What to produce -
Check each line below for "will" and give the count of those that have it, nothing else.

Data for processing -
Content starts

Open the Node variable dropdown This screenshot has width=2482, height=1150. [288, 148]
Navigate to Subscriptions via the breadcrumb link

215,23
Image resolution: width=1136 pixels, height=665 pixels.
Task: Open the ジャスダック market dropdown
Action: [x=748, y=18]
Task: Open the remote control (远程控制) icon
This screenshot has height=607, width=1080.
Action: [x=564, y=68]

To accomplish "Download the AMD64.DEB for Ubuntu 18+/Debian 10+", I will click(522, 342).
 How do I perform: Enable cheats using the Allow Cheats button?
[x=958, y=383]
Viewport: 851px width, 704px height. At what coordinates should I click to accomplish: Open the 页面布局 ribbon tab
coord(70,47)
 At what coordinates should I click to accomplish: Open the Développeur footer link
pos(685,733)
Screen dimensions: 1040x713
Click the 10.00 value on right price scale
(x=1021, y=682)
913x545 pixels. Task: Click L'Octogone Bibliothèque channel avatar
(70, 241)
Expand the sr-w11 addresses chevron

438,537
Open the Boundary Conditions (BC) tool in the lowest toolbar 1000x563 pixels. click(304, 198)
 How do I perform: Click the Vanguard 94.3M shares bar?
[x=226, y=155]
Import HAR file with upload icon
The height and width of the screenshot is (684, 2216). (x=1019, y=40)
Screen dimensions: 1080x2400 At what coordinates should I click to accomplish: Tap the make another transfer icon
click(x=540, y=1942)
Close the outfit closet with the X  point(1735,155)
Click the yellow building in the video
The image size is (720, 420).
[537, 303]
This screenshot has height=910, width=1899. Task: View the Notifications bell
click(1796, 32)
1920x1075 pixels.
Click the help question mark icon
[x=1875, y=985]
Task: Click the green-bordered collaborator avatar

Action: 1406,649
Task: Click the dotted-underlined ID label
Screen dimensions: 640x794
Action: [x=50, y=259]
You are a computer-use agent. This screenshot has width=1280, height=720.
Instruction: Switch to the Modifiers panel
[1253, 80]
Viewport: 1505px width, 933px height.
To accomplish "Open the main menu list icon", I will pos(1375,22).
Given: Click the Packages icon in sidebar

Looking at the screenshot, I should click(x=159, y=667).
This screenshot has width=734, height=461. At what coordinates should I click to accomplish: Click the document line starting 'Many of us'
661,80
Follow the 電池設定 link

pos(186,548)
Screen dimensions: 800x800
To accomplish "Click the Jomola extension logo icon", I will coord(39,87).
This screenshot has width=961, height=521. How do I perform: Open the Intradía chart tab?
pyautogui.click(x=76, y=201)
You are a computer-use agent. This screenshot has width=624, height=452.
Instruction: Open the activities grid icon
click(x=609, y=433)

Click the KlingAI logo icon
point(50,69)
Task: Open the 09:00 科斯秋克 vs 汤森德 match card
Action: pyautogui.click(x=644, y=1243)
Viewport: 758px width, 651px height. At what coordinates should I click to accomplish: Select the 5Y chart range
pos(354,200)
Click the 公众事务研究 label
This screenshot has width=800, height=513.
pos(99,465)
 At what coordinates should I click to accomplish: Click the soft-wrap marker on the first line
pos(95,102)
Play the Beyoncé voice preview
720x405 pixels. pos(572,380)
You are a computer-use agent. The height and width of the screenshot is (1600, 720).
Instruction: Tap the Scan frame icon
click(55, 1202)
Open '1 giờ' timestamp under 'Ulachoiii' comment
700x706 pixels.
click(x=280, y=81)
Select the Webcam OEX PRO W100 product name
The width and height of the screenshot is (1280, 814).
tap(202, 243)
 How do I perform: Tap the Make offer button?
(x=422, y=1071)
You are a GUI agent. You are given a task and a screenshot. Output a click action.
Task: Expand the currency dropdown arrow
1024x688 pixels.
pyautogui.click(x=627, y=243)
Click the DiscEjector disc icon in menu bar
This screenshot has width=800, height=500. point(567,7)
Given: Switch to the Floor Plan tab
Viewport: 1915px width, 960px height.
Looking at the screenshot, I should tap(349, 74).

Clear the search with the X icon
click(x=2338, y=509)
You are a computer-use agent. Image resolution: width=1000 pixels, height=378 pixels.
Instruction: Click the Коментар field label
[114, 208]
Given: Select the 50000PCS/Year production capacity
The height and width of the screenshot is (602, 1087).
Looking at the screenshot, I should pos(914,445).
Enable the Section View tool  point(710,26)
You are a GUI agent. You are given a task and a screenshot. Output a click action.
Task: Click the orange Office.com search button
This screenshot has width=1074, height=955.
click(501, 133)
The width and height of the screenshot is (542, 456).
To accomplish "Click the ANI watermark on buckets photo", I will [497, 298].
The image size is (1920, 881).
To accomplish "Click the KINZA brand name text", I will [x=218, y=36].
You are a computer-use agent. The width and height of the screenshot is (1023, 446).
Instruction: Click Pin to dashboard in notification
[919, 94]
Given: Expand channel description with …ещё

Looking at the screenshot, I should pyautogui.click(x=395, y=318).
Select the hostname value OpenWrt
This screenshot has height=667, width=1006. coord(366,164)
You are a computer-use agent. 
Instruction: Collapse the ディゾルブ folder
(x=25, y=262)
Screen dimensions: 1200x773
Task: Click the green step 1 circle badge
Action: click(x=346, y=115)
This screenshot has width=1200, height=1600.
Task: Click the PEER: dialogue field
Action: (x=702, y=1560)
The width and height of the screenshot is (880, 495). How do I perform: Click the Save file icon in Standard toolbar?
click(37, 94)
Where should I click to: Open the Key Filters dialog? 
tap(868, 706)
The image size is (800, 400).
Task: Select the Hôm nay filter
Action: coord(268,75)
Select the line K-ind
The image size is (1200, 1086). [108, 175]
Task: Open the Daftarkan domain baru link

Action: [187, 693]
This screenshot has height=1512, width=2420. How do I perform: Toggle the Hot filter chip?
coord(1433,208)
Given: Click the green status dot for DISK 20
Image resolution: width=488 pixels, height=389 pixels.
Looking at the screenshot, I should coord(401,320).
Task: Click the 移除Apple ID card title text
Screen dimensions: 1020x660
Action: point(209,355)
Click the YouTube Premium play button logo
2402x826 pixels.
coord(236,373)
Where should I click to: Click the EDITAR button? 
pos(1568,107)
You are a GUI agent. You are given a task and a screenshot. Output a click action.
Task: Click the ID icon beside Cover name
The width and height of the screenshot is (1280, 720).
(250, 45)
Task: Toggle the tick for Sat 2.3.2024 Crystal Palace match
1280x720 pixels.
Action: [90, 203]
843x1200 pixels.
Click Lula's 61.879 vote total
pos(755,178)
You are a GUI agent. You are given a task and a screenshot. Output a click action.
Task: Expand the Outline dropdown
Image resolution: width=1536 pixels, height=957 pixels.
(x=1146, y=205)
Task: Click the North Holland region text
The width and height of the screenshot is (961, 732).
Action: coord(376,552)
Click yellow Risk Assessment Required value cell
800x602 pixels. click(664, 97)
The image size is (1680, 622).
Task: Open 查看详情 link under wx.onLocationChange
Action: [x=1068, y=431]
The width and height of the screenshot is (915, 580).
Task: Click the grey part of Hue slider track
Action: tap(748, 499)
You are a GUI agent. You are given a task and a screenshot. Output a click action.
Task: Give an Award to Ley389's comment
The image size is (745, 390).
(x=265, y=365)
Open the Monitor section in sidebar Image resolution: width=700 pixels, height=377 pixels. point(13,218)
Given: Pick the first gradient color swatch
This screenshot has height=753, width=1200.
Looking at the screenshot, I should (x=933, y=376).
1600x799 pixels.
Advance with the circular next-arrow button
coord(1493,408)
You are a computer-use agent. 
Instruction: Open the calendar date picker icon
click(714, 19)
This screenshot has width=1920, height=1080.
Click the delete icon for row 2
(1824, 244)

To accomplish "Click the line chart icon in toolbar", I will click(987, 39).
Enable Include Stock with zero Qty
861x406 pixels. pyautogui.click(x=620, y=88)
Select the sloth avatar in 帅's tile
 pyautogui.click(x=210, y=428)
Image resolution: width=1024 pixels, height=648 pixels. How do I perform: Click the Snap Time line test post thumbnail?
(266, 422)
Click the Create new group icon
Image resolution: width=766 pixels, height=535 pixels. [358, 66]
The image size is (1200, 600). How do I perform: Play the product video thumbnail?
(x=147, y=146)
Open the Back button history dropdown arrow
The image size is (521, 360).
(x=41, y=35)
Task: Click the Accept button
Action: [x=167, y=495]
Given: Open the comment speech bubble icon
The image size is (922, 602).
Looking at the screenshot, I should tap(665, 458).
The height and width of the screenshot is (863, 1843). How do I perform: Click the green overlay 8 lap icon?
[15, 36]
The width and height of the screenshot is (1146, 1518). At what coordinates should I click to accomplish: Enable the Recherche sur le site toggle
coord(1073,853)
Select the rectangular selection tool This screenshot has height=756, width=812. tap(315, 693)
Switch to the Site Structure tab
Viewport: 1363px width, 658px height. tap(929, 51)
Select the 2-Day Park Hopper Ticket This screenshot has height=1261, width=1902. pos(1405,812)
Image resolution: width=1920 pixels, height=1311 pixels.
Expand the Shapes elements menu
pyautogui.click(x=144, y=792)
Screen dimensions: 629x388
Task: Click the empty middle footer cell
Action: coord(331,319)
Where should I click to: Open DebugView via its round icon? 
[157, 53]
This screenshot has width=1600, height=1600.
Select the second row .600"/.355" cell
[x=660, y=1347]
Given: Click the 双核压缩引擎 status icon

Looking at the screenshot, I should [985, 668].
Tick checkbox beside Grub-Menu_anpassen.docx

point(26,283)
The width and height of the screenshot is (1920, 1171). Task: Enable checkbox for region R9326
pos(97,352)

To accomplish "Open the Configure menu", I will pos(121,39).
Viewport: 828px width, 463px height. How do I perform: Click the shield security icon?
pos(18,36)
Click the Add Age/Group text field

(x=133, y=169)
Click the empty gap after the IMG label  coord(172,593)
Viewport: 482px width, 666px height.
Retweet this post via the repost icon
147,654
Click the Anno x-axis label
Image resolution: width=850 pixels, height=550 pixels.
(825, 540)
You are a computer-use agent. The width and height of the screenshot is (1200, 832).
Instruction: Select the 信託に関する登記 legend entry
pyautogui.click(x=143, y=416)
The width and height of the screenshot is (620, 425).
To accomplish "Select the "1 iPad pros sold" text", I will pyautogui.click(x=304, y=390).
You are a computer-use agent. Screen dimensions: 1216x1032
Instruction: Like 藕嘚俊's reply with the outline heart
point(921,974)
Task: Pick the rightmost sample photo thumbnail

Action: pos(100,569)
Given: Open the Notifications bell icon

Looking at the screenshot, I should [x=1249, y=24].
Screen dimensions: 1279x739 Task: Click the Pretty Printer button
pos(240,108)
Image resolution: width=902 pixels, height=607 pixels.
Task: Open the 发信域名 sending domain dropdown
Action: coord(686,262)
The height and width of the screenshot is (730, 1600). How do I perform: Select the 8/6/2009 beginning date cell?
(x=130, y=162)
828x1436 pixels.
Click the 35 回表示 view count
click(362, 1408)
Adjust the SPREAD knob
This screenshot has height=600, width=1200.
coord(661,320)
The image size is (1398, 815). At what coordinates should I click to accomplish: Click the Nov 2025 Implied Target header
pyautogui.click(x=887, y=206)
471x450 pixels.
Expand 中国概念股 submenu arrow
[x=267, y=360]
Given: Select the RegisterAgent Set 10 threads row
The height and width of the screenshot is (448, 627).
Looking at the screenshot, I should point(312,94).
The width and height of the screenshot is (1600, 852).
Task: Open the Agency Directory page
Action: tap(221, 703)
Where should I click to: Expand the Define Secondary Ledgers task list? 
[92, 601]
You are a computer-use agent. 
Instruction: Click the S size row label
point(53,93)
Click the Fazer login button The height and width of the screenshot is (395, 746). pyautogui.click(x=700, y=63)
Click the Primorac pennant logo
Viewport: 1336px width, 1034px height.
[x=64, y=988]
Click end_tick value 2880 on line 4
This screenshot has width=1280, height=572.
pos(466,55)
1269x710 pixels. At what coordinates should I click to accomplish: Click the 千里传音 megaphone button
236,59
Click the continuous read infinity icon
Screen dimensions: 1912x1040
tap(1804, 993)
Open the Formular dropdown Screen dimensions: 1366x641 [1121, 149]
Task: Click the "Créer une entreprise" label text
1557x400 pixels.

Content ends

Task answer -
8